'In the course of 1869 I became Chairman of the London Branch of the newly formed Education League, and my friendship with Joseph Chamberlain began, he being Chairman of the Committee of the League and its real head.'
Dilke was seven years the junior of Chamberlain, who in 1869 was thirty- three. But he had seven years' Parliamentary seniority over his friend, who did not become a member of the House of Commons till 1876. Chamberlain was in 1869, and indeed for several years later, a politician and member of the Birmingham Town Council, known throughout the Midland area for the boldness of his Radicalism—which did not stop short of avowing Republican principles—and also for extraordinary ability in developing the municipal improvements in which Birmingham under his auspices led the way. He had conceived, and in the Education League partly carried out, the idea of a political association independent of official party control, which should cover the whole country with its branches, and so become a power behind and beyond the Parliamentary leadership. Sir Charles, on his side, brought into the partnership the resources possessed by a young man of considerable reputation both in literature and in public life, who at an early age had established himself in a metropolitan seat.

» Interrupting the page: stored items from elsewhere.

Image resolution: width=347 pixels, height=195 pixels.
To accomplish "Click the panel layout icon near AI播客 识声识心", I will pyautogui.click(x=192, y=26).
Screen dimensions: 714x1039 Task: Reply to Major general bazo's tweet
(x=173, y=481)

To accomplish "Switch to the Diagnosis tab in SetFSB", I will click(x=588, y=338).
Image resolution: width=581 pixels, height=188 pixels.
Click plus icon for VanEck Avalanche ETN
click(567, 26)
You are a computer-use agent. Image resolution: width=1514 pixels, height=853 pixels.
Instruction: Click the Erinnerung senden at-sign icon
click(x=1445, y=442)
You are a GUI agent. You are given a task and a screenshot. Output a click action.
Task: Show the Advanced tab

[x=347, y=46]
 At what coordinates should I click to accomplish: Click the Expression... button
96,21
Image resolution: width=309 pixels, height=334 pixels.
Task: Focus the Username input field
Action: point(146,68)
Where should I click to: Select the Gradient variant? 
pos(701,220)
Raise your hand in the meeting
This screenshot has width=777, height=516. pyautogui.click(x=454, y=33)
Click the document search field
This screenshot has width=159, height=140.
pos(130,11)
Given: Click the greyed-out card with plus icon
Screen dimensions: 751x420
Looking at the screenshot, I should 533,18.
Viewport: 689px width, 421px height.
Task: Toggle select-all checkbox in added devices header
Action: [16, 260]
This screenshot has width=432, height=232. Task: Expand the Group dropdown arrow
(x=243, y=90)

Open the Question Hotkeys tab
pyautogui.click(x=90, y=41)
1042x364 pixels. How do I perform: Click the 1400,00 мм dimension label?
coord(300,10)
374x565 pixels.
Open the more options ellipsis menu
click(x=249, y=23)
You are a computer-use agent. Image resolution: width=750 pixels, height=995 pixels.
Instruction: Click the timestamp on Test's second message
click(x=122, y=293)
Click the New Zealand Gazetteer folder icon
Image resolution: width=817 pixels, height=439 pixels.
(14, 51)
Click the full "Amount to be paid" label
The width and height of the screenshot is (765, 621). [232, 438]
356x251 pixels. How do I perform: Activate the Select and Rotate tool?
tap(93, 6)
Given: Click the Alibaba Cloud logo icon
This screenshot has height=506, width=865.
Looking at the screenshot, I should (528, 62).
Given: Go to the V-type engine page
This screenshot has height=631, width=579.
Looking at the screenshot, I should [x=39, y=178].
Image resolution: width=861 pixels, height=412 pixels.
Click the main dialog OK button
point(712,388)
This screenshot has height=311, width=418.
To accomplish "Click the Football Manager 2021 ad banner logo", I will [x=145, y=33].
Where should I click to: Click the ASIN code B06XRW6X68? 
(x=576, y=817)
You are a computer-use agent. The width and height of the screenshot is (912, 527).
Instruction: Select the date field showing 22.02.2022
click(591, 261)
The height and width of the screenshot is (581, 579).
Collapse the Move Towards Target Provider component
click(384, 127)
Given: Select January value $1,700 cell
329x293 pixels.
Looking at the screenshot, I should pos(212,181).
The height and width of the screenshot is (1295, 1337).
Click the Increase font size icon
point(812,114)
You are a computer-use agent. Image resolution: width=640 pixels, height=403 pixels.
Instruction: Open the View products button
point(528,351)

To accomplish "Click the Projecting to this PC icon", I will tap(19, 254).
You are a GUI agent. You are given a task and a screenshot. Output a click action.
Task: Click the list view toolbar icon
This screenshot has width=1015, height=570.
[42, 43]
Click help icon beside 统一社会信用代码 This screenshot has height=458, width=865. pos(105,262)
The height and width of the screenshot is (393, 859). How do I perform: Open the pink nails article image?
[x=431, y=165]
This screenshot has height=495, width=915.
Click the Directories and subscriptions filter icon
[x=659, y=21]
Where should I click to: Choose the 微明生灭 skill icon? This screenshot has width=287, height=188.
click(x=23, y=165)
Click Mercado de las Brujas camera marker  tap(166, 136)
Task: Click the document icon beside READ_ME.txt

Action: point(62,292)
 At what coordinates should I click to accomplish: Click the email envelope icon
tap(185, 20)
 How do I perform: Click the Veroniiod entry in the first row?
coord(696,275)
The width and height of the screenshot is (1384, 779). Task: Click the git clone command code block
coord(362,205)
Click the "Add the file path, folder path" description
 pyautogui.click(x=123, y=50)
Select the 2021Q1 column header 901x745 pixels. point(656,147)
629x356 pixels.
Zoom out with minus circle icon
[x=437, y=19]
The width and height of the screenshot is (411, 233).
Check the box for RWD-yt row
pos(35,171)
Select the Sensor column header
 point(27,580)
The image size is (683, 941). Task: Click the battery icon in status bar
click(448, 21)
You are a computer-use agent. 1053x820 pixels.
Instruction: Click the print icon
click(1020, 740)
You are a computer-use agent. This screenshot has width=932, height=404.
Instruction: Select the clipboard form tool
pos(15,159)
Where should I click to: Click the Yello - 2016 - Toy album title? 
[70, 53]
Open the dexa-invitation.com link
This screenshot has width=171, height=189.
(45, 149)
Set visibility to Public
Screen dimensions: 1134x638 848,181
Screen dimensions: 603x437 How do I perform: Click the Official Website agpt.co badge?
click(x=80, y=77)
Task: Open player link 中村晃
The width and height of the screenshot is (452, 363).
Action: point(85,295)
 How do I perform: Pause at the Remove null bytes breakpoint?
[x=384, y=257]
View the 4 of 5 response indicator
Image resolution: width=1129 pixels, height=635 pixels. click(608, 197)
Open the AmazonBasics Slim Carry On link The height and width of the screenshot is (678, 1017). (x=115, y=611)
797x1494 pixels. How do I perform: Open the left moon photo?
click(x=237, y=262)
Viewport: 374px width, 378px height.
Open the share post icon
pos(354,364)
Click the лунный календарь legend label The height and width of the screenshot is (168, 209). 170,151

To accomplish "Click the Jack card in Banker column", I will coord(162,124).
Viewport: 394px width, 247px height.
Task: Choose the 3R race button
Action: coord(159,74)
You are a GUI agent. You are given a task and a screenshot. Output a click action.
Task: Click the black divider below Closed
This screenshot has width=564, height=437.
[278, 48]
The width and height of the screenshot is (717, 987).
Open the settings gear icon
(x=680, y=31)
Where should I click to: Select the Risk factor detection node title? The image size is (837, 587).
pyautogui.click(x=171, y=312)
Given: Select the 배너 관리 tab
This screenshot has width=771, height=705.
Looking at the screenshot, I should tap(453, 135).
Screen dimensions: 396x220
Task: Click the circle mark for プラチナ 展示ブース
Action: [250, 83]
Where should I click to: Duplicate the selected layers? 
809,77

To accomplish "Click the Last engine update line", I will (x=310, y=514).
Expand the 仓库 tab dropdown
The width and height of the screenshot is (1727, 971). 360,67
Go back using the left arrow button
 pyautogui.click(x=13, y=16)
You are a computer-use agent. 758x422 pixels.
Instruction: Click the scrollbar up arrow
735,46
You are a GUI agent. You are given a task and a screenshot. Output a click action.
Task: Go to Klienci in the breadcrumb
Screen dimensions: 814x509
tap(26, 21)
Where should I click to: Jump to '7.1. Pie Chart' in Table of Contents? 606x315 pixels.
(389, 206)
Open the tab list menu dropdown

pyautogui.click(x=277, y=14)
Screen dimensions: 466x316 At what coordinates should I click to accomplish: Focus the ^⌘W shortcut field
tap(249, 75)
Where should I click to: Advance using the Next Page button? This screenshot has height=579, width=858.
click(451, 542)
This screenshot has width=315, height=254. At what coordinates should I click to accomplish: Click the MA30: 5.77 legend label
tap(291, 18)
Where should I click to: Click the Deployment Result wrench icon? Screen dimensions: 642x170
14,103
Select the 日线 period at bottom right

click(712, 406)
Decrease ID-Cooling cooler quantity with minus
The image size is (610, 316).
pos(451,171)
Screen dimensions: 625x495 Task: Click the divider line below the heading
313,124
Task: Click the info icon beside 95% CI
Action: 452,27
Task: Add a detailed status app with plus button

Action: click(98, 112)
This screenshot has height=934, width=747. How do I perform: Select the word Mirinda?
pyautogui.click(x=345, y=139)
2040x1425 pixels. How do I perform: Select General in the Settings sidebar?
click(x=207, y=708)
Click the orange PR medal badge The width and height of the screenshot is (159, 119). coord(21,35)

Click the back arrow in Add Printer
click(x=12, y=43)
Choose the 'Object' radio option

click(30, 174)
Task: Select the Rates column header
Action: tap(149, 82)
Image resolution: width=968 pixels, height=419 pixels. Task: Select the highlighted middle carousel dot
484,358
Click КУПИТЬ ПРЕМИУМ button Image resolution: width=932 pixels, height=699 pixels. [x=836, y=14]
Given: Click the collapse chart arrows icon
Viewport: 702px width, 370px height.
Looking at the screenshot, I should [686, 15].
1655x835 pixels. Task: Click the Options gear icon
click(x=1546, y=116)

'The principle of the League was that of general education, and of compulsion and freedom from fees as a consequence. The teaching of religion was left to the Sunday-schools, and upon this head difficulties soon arose.' The mass of English Liberals inherited the Protestant conviction that "simple Bible teaching" could offend nobody, and must be good for everybody, and consequently should be included in the term "education," while the view of more sophisticated politicians was given by Sir William Harcourt (then Mr. Vernon Harcourt). He wrote to Sir Charles in 1870:
"We are fighting with inferior forces, and everything must depend upon husbanding our strength, using it to the best advantage, and not exposing ourselves to needless defeats. We must always seem to win, even though we do not get what we want. That is what up to this point we have accomplished. But we must not allow ourselves to be precipitated upon destruction by men who may be philosophers, but who are no politicians…. We must now retire on the second line of defence. What is that to be? I lay down first that the thing to be resisted is denominationalism. If it can be got rid of altogether— best; but if not, then to the greatest degree—next best. Now, as a politician (not as a philosopher) I am quite satisfied that neither in the House of Commons nor in the country can we beat denominationalism by secularism. If we attempt to meet the flood by this dyke it will come over our heads. We must break the force of the wave by a slope, and deal with its diminished weight afterwards as best we may."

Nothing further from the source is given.